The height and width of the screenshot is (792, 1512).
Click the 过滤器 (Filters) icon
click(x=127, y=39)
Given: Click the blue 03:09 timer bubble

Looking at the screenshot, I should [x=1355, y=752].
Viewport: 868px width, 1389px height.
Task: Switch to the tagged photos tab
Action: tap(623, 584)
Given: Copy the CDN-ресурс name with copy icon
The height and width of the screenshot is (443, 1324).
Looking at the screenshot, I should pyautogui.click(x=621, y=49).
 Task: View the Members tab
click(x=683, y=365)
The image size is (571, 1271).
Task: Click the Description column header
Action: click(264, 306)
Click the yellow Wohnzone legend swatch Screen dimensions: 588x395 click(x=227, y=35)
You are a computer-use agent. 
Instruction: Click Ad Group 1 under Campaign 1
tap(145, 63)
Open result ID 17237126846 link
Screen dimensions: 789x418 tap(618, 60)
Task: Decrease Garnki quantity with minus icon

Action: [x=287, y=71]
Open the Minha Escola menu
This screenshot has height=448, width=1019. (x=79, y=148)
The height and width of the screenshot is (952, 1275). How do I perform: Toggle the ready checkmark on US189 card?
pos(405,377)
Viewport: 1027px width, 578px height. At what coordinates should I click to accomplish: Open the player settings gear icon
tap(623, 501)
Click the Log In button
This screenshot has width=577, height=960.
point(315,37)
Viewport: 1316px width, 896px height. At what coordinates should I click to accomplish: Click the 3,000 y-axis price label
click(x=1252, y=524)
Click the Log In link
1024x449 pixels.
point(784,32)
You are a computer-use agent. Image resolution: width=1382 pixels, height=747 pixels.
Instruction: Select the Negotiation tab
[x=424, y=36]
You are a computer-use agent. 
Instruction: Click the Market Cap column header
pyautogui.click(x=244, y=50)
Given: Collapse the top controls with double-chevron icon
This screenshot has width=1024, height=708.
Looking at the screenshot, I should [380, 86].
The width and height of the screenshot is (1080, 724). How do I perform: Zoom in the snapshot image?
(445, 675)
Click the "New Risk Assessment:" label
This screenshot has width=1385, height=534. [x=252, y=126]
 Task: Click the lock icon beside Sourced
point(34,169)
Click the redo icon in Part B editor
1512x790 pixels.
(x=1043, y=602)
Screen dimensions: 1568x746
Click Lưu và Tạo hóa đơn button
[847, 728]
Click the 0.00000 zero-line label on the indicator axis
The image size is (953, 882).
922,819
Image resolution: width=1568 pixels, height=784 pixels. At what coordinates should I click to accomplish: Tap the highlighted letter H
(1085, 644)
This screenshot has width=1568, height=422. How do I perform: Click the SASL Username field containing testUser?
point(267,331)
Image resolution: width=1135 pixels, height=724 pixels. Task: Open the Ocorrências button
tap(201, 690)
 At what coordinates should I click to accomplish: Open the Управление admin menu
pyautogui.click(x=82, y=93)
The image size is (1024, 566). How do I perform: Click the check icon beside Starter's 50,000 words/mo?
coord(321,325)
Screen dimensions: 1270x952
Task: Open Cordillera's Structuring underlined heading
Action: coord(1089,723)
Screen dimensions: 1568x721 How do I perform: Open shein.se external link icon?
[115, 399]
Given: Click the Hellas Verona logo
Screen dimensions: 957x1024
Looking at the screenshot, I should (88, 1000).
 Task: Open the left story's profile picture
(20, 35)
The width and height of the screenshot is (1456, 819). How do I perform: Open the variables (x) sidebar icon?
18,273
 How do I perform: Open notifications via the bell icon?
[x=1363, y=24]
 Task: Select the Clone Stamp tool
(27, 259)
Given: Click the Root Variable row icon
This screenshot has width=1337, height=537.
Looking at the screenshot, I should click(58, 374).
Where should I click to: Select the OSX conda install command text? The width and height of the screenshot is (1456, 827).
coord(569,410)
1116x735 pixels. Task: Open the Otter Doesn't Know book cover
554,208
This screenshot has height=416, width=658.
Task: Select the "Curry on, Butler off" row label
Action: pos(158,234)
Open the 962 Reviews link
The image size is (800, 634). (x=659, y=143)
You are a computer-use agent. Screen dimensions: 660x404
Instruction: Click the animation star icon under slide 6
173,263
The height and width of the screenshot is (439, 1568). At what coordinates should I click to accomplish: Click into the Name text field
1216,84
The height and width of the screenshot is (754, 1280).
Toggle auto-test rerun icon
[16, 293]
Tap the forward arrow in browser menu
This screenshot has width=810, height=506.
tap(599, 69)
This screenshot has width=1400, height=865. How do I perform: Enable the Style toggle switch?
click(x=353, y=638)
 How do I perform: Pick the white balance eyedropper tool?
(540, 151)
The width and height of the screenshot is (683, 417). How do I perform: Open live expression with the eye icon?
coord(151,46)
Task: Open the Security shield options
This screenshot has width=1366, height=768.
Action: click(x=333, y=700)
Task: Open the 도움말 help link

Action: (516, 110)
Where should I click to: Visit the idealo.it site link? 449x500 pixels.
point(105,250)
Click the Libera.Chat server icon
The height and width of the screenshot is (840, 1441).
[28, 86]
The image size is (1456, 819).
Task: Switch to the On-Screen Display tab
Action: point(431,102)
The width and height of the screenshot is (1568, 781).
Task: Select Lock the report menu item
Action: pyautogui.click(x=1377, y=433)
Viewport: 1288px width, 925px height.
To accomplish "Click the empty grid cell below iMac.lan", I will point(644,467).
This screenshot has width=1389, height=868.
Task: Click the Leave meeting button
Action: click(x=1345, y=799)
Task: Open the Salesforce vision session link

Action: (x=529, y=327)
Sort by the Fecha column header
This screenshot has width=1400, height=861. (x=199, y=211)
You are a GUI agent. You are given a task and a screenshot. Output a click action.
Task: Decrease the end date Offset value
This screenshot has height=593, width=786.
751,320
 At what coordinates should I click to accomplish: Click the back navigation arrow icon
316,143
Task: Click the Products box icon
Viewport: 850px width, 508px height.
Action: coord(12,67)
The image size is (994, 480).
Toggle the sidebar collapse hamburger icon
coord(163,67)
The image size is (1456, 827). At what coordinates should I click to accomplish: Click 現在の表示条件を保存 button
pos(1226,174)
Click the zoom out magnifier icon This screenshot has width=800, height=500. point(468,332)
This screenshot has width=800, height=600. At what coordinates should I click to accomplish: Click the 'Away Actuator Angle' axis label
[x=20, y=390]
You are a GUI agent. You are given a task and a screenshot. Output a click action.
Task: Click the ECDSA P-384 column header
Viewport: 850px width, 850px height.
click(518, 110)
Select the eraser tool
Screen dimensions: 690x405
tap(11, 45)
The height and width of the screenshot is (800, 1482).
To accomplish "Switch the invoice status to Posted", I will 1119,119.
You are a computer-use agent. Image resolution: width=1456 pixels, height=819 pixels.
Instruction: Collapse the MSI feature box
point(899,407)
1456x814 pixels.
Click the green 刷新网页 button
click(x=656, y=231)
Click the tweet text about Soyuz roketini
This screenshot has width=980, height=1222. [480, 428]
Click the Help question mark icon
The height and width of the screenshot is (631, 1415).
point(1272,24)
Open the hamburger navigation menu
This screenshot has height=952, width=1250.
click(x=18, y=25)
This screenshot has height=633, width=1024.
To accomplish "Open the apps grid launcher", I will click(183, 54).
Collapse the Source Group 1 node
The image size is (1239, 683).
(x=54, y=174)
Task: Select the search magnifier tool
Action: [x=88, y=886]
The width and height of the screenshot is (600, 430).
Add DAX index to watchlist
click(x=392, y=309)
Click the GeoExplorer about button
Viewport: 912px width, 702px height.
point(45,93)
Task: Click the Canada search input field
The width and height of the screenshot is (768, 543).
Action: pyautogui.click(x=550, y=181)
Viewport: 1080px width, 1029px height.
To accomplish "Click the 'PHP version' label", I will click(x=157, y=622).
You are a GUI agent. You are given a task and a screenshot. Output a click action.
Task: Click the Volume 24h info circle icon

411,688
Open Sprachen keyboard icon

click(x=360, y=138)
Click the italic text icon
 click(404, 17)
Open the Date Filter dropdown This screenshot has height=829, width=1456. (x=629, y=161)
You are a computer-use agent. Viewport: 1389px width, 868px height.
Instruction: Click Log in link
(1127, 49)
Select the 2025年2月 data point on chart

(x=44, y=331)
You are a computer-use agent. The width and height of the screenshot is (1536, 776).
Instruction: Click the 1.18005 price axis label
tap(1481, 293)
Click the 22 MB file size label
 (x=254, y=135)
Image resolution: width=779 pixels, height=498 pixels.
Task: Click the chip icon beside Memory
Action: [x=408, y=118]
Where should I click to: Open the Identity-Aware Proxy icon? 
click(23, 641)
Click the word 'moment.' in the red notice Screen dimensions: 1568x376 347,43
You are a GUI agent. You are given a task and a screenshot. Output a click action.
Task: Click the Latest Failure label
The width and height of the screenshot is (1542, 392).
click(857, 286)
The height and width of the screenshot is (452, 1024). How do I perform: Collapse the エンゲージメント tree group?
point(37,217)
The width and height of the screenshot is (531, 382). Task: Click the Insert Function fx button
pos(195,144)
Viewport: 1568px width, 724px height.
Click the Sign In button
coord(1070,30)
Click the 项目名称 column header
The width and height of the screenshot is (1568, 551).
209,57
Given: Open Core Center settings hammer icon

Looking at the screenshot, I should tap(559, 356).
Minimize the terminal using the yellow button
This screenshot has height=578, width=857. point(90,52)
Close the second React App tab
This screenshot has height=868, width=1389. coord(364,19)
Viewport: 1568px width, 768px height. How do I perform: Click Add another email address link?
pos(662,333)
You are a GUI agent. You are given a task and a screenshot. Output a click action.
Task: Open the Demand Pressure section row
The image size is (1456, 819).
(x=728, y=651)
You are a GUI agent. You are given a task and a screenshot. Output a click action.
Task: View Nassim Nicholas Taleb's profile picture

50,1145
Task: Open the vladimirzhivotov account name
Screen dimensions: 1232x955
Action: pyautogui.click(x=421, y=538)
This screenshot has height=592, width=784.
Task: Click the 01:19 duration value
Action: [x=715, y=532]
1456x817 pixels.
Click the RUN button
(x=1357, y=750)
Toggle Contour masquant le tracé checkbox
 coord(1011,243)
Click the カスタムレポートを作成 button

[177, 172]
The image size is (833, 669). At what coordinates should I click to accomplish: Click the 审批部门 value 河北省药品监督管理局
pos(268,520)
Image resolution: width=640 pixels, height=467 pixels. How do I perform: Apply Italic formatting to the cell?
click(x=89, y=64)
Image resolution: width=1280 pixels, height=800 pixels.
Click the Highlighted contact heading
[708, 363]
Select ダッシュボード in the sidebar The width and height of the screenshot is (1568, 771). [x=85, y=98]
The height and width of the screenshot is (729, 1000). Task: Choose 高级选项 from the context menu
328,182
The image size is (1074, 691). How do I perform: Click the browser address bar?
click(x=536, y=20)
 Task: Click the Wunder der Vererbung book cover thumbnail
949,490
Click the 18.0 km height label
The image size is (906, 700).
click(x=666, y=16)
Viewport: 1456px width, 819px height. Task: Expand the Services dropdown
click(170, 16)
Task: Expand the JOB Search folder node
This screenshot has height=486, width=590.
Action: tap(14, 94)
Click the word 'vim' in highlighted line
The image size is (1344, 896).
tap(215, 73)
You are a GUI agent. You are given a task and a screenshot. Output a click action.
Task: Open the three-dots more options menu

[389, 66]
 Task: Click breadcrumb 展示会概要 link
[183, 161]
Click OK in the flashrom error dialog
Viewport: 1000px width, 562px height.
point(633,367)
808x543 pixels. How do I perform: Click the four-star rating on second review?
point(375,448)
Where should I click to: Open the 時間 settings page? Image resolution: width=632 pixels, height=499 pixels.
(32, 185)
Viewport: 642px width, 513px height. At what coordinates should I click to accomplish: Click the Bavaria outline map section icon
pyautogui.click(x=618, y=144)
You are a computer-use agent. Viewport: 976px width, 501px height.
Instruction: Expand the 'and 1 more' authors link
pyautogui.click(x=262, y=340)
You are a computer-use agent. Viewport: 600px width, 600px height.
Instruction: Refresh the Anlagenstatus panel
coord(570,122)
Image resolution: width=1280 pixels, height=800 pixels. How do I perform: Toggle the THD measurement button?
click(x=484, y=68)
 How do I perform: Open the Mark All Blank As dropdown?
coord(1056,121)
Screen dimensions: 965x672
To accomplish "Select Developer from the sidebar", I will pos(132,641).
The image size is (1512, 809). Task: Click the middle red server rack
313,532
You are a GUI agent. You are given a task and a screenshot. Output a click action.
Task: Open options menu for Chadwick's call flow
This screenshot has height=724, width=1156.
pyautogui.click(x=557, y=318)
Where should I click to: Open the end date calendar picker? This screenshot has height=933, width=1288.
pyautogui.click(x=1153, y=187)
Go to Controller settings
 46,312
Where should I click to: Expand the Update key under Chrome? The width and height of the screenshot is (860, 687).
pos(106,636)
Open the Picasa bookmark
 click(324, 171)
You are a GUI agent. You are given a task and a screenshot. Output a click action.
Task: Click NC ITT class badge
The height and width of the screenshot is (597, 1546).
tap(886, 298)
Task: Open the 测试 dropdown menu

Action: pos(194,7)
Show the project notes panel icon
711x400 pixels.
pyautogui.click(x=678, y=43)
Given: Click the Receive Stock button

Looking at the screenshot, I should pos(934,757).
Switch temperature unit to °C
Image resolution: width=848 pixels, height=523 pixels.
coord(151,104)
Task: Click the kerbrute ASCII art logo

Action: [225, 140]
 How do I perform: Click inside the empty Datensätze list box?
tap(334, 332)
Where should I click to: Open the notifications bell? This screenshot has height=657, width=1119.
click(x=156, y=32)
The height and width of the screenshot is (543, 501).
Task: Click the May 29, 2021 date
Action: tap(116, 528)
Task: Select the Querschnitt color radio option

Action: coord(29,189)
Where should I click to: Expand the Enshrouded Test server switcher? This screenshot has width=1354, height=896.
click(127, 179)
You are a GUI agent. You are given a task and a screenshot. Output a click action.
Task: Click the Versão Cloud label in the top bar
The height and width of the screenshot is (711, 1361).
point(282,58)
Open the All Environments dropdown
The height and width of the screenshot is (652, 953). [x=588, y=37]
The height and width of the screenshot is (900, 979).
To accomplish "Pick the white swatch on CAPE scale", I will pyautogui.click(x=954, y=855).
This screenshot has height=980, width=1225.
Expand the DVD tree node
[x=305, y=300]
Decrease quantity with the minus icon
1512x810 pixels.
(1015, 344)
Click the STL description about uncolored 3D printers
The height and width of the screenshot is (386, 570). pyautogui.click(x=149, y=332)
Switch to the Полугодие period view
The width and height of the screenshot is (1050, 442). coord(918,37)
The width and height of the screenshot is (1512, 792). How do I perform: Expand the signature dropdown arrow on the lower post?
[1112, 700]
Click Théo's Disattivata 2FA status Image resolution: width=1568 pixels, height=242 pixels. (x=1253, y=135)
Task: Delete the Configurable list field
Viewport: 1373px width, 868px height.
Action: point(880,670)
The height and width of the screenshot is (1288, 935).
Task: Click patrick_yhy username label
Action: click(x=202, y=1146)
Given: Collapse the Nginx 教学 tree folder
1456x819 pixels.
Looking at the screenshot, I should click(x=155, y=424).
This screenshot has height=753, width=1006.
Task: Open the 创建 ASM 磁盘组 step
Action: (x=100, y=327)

◆ The exercise
Copy the lines from the one containing "Given: Click the Hellas Verona logo" through the one containing "Looking at the screenshot, I should click(58, 374).", inclusive, with "bell icon" changed to "bell symbol" and nothing else altered.

◆ Written answer
Given: Click the Hellas Verona logo
Screen dimensions: 957x1024
Looking at the screenshot, I should (88, 1000).
 Task: Open the left story's profile picture
(20, 35)
The width and height of the screenshot is (1456, 819). How do I perform: Open the variables (x) sidebar icon?
18,273
 How do I perform: Open notifications via the bell symbol?
[x=1363, y=24]
 Task: Select the Clone Stamp tool
(27, 259)
Given: Click the Root Variable row icon
This screenshot has width=1337, height=537.
Looking at the screenshot, I should click(58, 374).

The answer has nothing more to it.